When I were a lad looking to get my first bike, a 10 speed had two chainrings and only 5 cogs out back. We wondered how on earth anyone could need that many gears, but still added a 10 speed to our list to Santa!
Roll on more years than I care to mention and collars might be smaller and trousers tighter at the ankles but some things don't change - 10 speed is all the rage again! Except this time we're only talking about what's going on out back. Adding one more cog to the sprocket opens up some interesting options and choices for trail riders out there.
SLX has gone 10 speed and brings a few interesting developments to the market.
Shimano Shadow RD+
The biggest improvement is the addition of the clutch as see on the XTR trail mech. The mechanics are pretty simple. On a usual mech, the lower arm is held under spring tension. When you hit a bump, the chain tries to flap and the inertia of the chain often overcomes the spring tension in the mech, leading to noisy (and paint damaging) chain slap, jumping and possibly dropping.
Shimano added a clutch to their RD+ mechs. Flicking a lever moves a cam and engages a band clutch, which effectively damps the cage movement, holding the lower jockey wheel still and keeping the chain tight at all times, making chain slap a thing of the past and giving you a truly quiet ride.

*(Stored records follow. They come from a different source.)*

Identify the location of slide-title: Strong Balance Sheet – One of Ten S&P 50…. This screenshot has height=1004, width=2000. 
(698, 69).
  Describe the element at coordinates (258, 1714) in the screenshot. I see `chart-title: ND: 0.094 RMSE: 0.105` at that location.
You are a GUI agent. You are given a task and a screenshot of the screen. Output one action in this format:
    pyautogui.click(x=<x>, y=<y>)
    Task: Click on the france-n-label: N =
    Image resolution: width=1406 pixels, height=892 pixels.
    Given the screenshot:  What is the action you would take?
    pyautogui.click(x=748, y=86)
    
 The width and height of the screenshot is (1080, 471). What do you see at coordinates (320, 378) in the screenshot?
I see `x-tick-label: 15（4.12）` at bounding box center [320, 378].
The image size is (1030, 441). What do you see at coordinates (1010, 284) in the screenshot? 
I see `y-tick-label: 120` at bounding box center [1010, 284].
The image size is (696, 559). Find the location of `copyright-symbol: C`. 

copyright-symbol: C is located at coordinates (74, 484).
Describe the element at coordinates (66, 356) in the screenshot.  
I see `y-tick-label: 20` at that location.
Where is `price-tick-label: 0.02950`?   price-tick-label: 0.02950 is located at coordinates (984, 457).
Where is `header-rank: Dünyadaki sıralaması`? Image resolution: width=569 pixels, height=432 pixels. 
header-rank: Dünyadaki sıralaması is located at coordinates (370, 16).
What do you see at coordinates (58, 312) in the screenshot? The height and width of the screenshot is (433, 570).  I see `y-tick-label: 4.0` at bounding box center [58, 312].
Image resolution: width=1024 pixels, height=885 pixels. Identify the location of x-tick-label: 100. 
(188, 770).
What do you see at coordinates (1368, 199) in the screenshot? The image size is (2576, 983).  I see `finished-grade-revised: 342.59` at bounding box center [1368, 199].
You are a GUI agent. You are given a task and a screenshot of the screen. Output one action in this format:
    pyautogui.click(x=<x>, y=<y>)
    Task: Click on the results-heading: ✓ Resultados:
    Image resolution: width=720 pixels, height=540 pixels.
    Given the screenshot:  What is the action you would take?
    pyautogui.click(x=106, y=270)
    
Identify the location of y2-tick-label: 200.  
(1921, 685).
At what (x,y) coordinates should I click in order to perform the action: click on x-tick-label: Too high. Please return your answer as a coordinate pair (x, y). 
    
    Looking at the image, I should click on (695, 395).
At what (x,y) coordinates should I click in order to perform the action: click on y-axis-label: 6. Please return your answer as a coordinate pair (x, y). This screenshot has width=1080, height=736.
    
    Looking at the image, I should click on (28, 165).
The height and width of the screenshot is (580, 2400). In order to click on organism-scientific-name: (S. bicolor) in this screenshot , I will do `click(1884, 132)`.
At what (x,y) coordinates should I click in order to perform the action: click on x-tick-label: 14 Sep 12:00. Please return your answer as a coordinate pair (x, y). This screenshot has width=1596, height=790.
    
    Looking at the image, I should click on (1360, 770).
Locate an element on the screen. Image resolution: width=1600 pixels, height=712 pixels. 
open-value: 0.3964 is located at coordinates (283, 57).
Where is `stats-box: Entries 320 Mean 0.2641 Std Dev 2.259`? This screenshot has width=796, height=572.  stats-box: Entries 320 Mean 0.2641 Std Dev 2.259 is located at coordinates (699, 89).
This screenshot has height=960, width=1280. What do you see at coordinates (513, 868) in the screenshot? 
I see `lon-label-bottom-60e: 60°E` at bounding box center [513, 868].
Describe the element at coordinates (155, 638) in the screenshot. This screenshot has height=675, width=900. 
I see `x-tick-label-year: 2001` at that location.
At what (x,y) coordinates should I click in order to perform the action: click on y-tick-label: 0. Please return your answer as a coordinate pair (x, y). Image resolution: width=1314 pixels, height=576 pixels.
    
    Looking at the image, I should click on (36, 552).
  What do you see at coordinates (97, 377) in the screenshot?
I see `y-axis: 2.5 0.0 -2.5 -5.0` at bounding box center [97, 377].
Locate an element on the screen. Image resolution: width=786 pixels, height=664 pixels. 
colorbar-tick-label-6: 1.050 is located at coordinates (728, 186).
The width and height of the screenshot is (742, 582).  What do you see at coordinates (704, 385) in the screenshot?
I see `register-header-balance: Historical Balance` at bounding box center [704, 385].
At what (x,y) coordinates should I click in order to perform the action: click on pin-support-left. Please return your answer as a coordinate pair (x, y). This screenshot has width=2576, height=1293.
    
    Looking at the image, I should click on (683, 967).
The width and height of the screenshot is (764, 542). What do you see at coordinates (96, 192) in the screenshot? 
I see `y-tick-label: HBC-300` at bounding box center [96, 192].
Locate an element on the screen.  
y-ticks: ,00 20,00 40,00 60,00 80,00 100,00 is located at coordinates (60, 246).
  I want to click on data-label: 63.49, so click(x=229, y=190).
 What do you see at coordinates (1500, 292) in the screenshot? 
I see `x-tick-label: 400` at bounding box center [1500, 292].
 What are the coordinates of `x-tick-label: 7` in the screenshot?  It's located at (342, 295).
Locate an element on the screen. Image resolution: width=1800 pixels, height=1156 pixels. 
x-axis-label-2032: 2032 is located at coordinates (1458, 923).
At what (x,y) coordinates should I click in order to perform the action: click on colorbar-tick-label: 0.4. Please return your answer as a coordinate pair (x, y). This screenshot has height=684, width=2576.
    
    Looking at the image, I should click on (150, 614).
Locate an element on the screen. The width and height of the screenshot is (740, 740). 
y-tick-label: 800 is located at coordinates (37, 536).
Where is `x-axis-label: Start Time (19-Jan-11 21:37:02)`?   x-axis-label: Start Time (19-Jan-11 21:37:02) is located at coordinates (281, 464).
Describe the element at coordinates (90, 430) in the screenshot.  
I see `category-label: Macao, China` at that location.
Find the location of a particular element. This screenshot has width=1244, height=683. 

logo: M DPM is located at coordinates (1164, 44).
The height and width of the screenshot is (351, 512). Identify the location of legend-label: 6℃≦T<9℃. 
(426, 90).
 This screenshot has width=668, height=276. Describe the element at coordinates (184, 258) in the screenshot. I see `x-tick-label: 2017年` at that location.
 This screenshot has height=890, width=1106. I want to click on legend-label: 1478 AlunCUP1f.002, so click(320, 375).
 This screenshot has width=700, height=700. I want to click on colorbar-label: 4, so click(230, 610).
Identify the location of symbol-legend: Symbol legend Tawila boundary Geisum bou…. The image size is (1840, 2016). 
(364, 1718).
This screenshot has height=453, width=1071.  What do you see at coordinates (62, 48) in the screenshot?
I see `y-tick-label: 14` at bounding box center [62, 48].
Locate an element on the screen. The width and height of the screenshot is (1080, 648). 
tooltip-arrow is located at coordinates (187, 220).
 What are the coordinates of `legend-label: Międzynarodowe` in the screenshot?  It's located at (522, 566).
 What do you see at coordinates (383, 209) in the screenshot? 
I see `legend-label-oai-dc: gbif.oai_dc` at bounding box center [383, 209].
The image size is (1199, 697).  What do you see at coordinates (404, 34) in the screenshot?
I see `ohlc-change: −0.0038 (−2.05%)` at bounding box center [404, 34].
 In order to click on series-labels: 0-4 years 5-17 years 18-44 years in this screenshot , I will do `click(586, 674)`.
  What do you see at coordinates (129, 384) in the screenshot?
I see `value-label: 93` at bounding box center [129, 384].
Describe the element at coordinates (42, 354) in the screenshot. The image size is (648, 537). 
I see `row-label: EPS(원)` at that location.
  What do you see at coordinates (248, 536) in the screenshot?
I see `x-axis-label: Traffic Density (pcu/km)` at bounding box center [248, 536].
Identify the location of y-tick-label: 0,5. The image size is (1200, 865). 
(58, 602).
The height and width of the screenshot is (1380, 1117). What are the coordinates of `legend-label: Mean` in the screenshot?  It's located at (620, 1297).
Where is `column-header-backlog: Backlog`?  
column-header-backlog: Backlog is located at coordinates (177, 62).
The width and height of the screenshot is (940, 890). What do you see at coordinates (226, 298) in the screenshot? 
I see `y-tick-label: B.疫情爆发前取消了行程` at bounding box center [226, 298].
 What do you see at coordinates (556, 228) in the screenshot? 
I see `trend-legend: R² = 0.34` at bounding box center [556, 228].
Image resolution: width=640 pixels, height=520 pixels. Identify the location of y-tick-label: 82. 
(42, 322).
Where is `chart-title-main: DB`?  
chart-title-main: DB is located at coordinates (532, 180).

Unfortunately, Shadow RD+ is only available as 10 speed - the mechs are not compatible with 9 speed cassettes and shifters. A new cable pull ratio means you need a new cassette, mech, chain and shifter to go from 9 speed to 10 and take advantage of the RD+ clutch.
The other big decision with 10 speed is how many chainrings to run. 10 speed at the back has a couple of benefits - either a close ratio for smoother shifts or a larger ultimate gear. While the spread of gears is much improved, if you live somewhere hilly you are going to have to compromise.
Lots of DH and 4X riders are running road blocks - less weight, closer ratios and shorter chains so less slap. For 'AM' duties the option of a 36T rear opens up 1x10 with a chainring around 34 or 36T.
The big disadvantage of that is that if you live near big hills, a 34 is still quite large at the front but not very big for spinning down the road back home. However, many riders still like to run a double. For my riding in the Peaks with big hills and a few decent roads back home, a dual setup is still the one. SLX introduces a 24/38 ratio over the previous 22/26 double.
The new chainring setup makes sense - coupled with a 11-34 or even an 11-36 out back and you have a really big range of usable gears that will climb anything, no matter what weight your bike, but still get the speed up on the fire roads or tarmac.
The only problem now is that a lot of frame builders have focussed on getting the pivot optimised for 36T for the last for years. Suddenly a switch to a clutch mech needs not only a new cassette, shifter, mech, cranks but could possibly affect the pivot action of your frame!